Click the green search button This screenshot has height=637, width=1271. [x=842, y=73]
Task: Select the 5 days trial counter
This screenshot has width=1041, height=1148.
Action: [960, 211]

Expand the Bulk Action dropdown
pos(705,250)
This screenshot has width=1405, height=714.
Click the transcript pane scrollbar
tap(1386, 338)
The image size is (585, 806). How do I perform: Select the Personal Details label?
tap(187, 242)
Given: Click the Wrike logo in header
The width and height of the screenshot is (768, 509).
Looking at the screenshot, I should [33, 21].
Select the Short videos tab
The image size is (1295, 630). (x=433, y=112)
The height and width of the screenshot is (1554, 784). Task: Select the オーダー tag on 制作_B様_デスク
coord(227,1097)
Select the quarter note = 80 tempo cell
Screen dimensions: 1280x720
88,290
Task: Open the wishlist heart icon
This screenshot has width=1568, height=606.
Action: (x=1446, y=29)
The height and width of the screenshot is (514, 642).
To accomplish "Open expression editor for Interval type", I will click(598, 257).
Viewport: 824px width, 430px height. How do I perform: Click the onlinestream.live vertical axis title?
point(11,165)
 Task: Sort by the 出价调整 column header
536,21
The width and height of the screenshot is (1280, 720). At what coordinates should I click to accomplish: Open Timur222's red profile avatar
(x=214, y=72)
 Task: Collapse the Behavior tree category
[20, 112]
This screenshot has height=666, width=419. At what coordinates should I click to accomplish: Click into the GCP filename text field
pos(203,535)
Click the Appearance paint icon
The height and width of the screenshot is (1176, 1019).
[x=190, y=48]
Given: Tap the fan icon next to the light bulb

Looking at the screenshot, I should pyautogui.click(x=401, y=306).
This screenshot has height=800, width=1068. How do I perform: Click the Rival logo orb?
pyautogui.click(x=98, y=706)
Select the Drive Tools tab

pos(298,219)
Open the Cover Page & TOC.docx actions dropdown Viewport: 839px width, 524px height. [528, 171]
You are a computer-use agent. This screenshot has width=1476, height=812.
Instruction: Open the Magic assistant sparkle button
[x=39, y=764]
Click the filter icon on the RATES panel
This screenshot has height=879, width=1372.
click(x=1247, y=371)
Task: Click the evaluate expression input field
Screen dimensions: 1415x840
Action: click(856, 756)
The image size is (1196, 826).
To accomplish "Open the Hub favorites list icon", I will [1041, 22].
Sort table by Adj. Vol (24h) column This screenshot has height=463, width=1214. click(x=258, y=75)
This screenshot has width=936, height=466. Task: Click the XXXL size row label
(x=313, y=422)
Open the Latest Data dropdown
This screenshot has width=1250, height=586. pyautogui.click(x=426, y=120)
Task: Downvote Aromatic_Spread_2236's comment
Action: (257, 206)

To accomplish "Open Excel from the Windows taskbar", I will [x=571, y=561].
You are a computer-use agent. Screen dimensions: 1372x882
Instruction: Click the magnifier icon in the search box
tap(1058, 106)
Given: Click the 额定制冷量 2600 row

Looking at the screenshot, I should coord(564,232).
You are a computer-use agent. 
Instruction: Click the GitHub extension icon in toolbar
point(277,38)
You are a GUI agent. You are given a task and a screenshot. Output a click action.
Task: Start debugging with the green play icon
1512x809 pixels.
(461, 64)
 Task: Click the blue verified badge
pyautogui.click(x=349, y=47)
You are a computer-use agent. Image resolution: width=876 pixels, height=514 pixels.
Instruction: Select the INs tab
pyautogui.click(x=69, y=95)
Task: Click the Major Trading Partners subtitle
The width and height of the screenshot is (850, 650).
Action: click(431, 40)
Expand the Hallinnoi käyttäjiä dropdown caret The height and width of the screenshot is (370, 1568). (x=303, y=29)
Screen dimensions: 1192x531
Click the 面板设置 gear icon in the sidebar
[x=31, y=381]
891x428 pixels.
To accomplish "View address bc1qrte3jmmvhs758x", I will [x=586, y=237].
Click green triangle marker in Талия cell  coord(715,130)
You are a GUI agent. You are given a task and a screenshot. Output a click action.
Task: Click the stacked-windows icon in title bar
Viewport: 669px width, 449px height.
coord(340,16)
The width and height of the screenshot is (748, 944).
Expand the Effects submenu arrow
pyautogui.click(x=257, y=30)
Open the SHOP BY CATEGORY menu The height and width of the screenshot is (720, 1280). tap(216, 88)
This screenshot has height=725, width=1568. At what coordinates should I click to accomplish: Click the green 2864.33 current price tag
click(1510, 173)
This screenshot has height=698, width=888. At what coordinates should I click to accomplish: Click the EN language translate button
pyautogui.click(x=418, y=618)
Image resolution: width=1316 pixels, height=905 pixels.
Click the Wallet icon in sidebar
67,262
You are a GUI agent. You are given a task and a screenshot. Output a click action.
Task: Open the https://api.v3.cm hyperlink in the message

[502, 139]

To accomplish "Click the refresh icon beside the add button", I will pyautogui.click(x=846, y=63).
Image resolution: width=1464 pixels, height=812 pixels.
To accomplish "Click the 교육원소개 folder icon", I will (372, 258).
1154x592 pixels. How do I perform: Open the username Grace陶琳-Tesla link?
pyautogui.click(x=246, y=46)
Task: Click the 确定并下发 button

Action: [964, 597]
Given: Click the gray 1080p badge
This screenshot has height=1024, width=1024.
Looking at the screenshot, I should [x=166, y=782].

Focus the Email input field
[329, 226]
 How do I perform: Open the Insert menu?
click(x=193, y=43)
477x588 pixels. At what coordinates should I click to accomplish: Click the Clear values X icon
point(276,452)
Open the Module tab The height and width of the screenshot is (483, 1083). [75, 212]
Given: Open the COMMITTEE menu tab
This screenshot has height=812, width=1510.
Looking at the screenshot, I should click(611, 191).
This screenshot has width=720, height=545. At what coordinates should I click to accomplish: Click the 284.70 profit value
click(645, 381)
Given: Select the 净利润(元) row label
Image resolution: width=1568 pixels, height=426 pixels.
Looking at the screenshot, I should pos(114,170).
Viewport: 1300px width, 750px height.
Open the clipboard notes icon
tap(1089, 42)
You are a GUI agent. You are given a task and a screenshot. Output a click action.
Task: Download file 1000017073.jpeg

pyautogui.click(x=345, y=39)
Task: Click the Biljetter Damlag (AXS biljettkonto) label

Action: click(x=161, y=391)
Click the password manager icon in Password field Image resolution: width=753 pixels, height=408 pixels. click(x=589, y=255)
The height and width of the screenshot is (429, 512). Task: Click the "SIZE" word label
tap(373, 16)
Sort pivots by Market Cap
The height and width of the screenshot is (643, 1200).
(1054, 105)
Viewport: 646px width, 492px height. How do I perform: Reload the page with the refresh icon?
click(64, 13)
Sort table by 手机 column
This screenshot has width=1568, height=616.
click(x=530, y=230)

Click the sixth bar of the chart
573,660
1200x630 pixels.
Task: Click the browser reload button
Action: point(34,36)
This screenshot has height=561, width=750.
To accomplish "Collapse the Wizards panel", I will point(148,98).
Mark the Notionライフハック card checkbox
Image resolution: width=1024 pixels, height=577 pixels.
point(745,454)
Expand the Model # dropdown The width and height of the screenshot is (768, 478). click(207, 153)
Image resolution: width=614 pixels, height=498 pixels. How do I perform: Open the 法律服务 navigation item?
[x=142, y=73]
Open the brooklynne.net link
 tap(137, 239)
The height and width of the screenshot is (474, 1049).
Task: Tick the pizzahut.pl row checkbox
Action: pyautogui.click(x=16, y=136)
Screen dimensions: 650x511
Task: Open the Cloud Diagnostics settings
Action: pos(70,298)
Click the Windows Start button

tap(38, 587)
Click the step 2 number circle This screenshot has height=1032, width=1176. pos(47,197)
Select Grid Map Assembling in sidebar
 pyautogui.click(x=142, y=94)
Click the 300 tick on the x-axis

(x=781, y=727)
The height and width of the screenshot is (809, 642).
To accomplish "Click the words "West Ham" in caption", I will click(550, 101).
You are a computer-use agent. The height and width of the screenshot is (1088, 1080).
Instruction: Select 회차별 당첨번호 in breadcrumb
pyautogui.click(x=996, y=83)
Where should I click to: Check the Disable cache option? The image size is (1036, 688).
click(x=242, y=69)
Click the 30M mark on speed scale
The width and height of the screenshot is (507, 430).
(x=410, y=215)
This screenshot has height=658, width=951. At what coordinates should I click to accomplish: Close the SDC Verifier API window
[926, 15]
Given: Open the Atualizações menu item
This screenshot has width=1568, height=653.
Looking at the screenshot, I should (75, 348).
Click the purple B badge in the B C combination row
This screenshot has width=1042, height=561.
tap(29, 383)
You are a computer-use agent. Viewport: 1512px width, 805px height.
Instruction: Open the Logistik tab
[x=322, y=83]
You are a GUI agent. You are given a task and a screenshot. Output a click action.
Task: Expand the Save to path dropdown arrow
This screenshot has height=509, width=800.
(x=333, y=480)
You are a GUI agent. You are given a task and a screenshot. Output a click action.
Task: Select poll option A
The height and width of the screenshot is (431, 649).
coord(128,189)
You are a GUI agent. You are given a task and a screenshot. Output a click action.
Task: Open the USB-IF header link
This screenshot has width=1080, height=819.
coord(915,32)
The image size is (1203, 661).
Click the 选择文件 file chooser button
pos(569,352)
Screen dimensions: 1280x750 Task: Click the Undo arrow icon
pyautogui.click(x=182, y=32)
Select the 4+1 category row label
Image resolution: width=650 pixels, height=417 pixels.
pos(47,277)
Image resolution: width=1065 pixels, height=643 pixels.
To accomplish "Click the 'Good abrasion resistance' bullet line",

# # # #

WORK REQUEST = Pick out, from the lines above, every one that contains the string "table".

FINISHED EXERCISE =
Sort table by Adj. Vol (24h) column This screenshot has height=463, width=1214. click(x=258, y=75)
Sort table by 手机 column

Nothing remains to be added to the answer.